◆ **Exercise aim**
From the top of the entries below through the line containing "Task: Click the Publish button", return every line exactly as written, please, and stop there.

.....

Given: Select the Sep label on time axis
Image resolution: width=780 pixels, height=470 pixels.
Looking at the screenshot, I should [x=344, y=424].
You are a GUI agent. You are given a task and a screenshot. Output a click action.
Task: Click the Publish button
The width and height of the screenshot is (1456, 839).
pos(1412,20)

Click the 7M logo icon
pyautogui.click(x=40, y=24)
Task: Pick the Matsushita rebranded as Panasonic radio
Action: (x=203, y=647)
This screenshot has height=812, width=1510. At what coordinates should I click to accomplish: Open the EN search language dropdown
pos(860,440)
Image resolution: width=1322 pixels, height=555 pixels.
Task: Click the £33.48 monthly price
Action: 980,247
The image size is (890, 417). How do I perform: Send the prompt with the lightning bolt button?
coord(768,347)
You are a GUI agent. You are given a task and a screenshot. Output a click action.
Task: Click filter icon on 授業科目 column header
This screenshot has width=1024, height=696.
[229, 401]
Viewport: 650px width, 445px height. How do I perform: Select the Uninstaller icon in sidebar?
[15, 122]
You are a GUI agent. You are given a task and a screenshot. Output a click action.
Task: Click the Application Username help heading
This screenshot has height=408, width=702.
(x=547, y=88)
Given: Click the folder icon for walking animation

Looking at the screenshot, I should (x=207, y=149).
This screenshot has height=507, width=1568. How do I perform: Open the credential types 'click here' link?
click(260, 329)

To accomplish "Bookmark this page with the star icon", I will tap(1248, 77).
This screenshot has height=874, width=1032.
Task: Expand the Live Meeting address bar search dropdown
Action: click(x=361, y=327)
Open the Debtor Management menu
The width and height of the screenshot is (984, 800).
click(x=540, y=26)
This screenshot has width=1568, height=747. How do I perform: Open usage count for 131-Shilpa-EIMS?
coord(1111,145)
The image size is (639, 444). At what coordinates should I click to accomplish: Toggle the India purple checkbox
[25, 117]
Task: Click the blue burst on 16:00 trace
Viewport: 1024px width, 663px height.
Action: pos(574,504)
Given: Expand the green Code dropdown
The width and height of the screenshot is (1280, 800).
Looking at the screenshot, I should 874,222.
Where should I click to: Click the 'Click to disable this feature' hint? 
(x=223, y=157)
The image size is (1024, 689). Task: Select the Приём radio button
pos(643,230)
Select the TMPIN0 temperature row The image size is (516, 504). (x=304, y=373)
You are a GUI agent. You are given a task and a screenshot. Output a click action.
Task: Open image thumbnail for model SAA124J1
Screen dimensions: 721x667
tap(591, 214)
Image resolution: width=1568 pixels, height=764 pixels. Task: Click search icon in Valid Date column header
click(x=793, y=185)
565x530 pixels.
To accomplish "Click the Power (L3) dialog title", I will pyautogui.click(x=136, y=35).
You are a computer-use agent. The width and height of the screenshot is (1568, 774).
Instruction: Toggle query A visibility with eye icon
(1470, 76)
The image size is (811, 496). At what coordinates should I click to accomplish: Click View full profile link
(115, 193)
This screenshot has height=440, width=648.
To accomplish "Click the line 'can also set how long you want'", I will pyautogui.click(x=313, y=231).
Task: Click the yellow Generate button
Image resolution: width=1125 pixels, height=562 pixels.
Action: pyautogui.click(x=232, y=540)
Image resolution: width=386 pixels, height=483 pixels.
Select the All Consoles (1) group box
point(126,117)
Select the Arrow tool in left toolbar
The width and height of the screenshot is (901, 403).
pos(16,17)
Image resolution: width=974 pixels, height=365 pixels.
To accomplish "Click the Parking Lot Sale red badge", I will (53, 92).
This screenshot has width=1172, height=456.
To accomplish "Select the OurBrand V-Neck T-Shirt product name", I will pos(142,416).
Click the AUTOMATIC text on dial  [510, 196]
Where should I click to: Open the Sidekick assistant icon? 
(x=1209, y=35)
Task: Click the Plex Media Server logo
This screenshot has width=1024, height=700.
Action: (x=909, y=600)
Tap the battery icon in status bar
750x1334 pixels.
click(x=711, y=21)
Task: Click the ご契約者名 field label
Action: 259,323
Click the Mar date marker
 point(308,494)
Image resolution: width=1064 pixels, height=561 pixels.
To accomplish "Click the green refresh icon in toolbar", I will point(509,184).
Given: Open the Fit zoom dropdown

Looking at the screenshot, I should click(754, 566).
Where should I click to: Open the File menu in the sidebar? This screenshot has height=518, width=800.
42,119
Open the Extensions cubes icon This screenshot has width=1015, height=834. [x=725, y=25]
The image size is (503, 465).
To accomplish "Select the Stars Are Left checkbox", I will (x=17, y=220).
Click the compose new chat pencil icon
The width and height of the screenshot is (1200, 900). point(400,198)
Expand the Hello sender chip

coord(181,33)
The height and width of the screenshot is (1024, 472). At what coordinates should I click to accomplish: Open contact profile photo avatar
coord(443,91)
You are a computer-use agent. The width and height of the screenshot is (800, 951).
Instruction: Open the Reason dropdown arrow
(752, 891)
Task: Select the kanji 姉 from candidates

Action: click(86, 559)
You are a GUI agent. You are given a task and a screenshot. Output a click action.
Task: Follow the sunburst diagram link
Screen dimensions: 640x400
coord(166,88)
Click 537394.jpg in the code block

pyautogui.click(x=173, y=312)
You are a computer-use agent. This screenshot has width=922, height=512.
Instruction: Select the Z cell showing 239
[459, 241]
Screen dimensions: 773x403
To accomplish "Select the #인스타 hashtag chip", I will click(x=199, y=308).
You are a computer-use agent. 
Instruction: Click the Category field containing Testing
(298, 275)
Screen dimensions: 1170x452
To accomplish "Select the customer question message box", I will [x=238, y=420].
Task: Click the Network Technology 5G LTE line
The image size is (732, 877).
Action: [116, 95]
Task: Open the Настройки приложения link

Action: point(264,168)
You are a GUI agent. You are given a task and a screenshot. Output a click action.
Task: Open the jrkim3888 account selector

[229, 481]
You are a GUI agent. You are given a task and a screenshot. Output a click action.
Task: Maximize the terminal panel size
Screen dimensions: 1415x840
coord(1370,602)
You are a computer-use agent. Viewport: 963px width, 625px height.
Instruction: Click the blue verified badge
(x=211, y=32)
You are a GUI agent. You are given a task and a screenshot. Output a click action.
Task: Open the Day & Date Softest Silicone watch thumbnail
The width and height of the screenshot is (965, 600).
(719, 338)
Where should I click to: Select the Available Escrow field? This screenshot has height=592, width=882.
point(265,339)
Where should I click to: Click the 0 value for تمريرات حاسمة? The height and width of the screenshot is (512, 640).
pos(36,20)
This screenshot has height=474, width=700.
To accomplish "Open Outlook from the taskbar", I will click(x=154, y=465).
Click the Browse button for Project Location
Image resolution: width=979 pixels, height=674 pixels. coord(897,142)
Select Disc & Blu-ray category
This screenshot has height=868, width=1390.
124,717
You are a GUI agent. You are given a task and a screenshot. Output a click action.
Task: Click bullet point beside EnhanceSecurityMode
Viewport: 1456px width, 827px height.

.....

◆ **Answer area**
Given: Select the Sep label on time axis
Image resolution: width=780 pixels, height=470 pixels.
Looking at the screenshot, I should [x=344, y=424].
You are a GUI agent. You are given a task and a screenshot. Output a click action.
Task: Click the Publish button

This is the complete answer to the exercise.